Ущерб от атак Buhtrap в 2020−2022 годах, оценивался как минимум в 2 млрд рублей, а глобальный ущерб за все годы активности малвари достигал примерно 6−7 млрд рублей. Последняя активность Buhtrap была замечена в апреле 2023 года.
Теперь Buhtrap был замечен в ходе исследования инцидента, связанного с загрузкой вредоносного объекта на устройство одного из клиентов FACCT. Как уже упоминалось выше, пострадавший пользователь искал шаблон документа, а в итоге загрузил малварь с вредоносного сайта.
В этом ZIP-архиве находится загрузчик первой стадии под названием «Документ № [0-9].exe». При запуске этого исполняемого файла распаковывался дроппер второй стадии, который запускал процесс Wordpad.exe с пустым документом. Исследователи отмечают, что в этой кампании использовался исполняемый файл, тогда как в кампании 2023 года для этого применялся файл dl, который распаковывался и запускался в памяти процесса rundll32.exe.
Следующая стадия атаки начиналась только после того, как пользователь закроет окно wordpad. Исследователи отмечают, что эта техника используется для обхода песочниц.
Сам Buhtrap RAT сохранялся на диск и прописывался в автозагрузку в ключе реестра HKCU\Software\Microsoft\Windows\CurrentVersion\Run. Имя директории и имя RAT случайно генерировались на латинице.

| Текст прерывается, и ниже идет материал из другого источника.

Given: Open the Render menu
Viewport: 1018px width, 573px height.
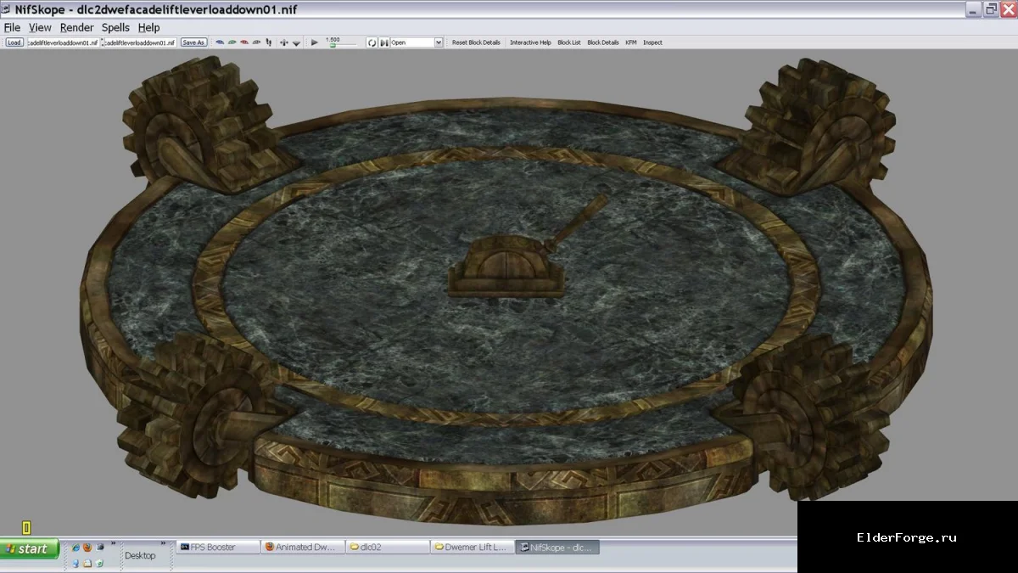Looking at the screenshot, I should tap(76, 27).
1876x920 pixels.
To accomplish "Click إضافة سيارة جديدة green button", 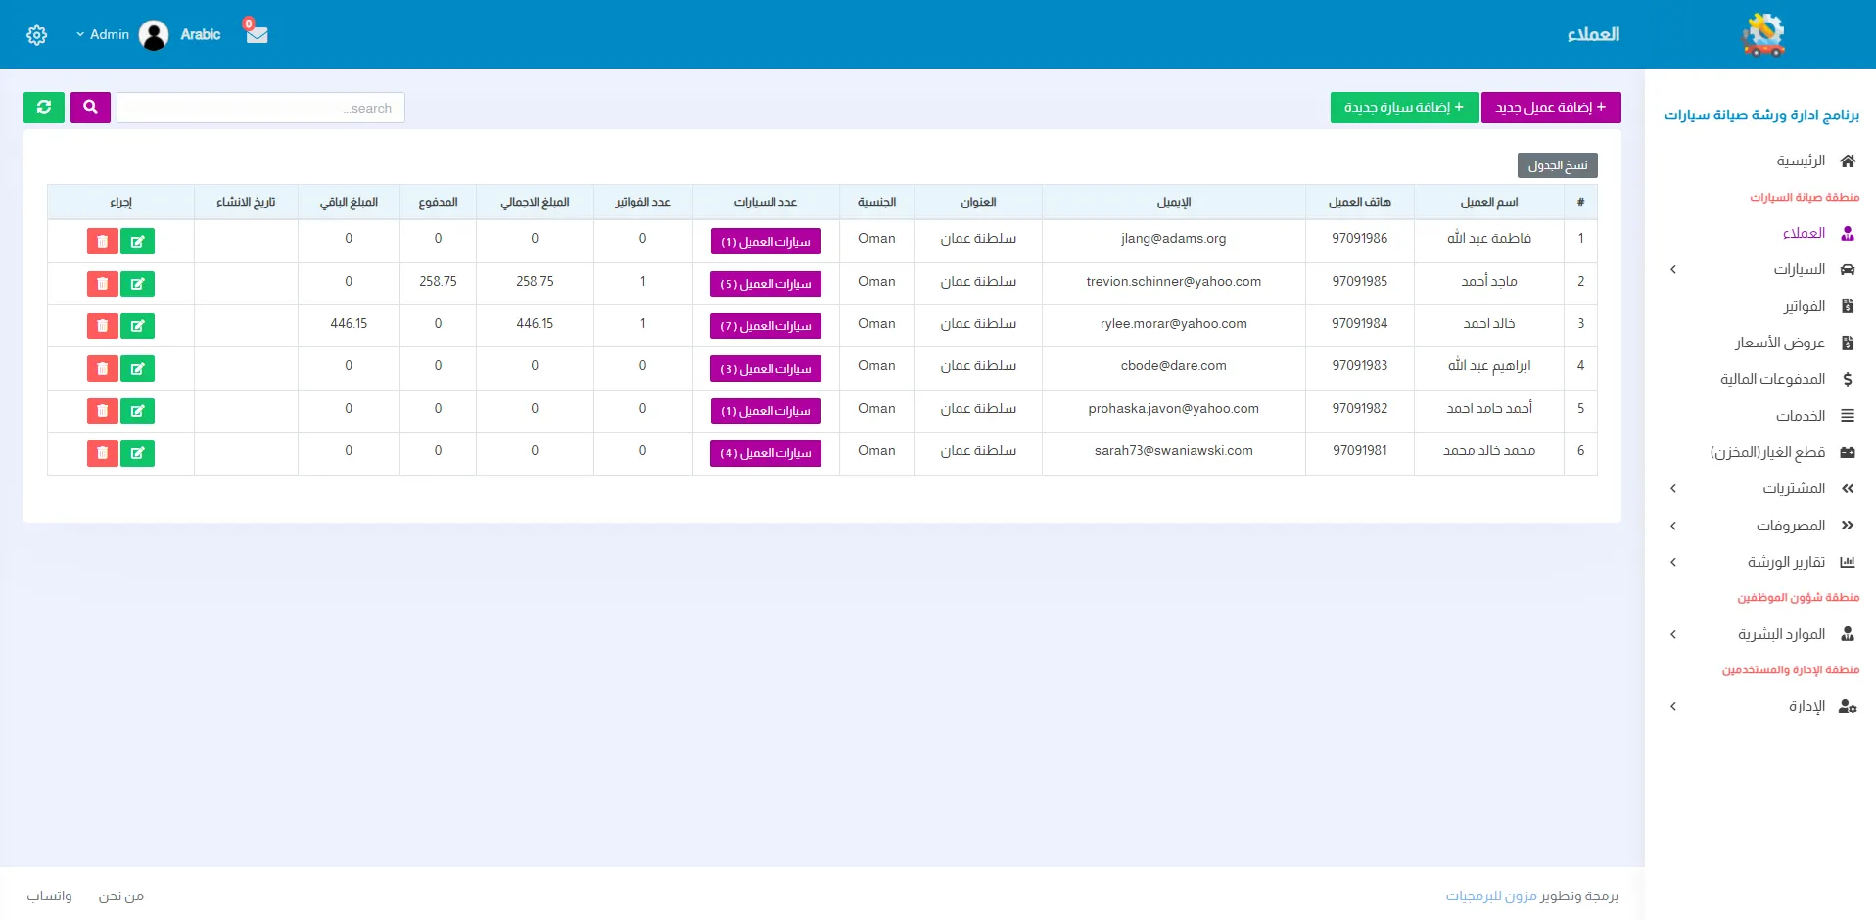I will 1403,108.
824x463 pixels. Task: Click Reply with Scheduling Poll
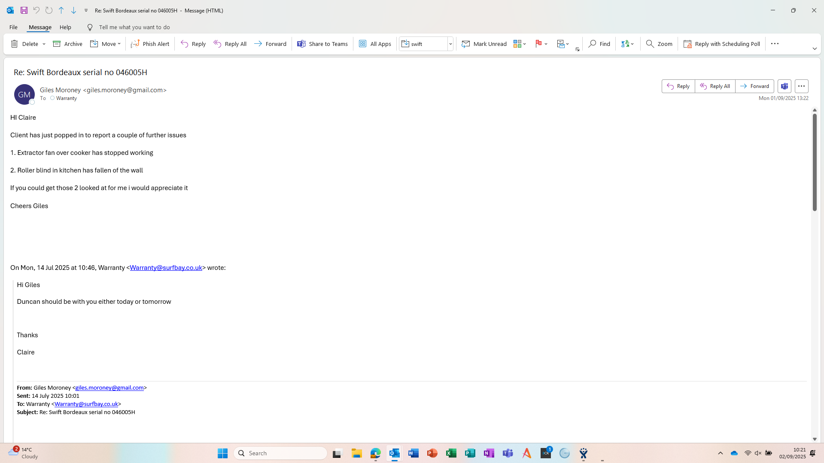point(722,44)
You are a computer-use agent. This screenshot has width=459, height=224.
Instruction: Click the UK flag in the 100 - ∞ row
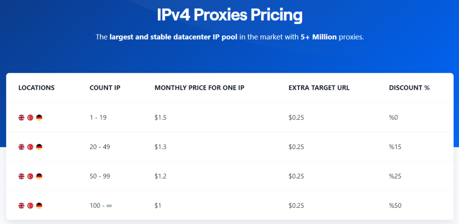(21, 206)
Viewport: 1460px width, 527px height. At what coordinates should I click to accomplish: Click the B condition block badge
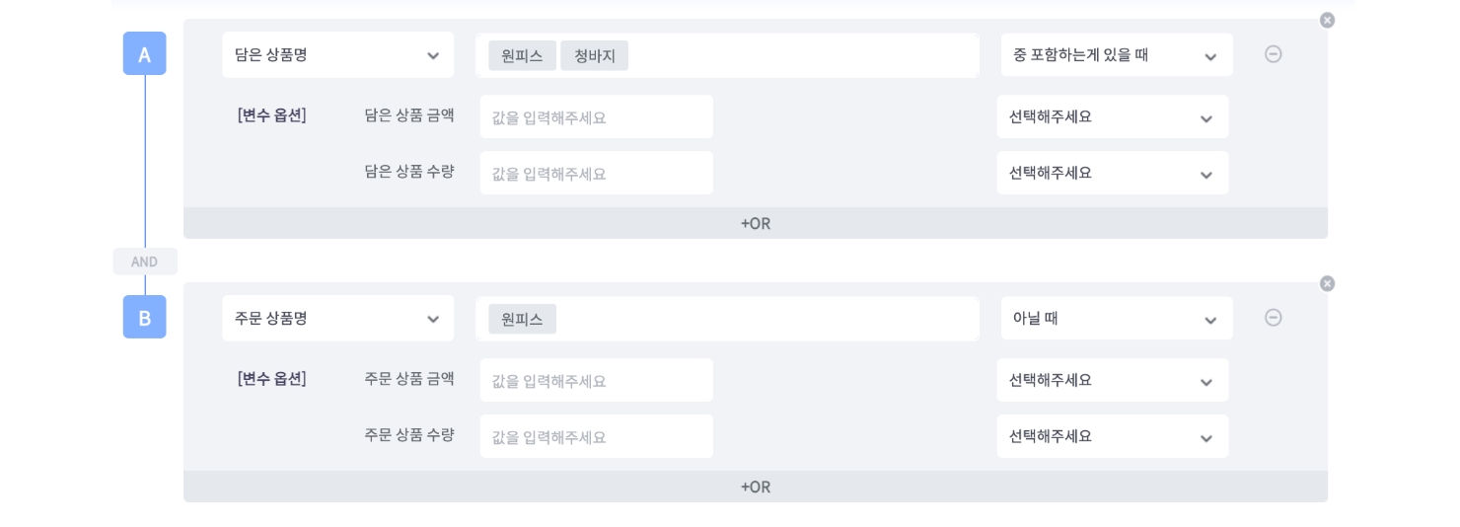coord(144,317)
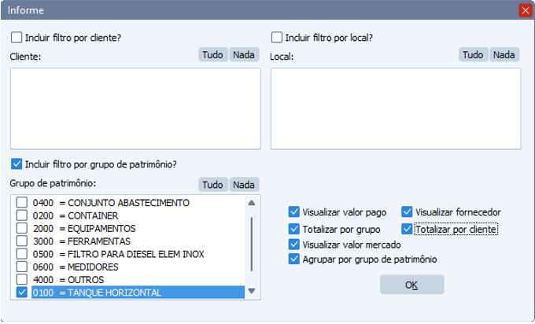The height and width of the screenshot is (324, 535).
Task: Tick the 2000 EQUIPAMENTOS group
Action: (x=22, y=228)
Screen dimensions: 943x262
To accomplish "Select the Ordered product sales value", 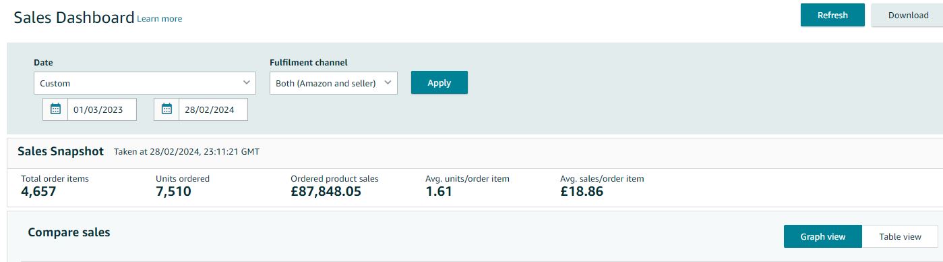I will 326,192.
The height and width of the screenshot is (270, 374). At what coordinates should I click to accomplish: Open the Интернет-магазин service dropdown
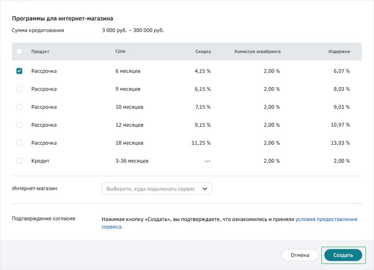157,189
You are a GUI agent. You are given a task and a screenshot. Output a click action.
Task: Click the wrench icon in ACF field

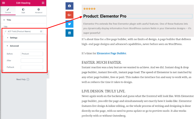point(6,32)
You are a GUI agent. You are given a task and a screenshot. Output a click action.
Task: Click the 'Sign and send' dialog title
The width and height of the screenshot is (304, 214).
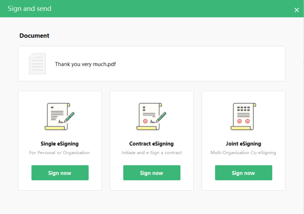point(30,9)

Исследователи пишут, что в целом схема новой кампании практически не отличается от кампании в марте-апреле 2023 года. Так, снова были созданы сайты-приманки, замаскированные под профильные ресурсы для бухгалтеров и юристов, которые хакеры продвигают в поисковиках.
Всего эксперты выявили три ресурса, использующихся в текущей кампании.

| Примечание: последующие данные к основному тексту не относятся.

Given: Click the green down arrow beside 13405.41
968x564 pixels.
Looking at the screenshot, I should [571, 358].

- астраюрист[.]рф – зарегистрирован 2024-07-26;
- фин-баланс[.]рф – зарегистрирован 2024-07-26;
- финансовыйбаланс[.]рф – зарегистрирован 2024-07-25.
Также был обнаружен еще один ресурс – законноерешение[.]рф, который не был задействован злоумышленниками, но связан с перечисленными выше доменами.
Специалисты заключают, что для Buhtrap характерны такие «волны активности» — количество успешных атак с использованием этой малвари то периодически возрастает, то падает. При этом техники атакующих меняются. Например, в 2018 году использовался «автозалив» (автоматическая подмена информации в платежных поручениях «на лету»), что позволяло успешно проводить несанкционированные платежные операции уже через несколько часов после проникновения на компьютер жертвы. А в 2020 году злоумышленники и вовсе вернулись «к истокам» и проводили хищения вручную.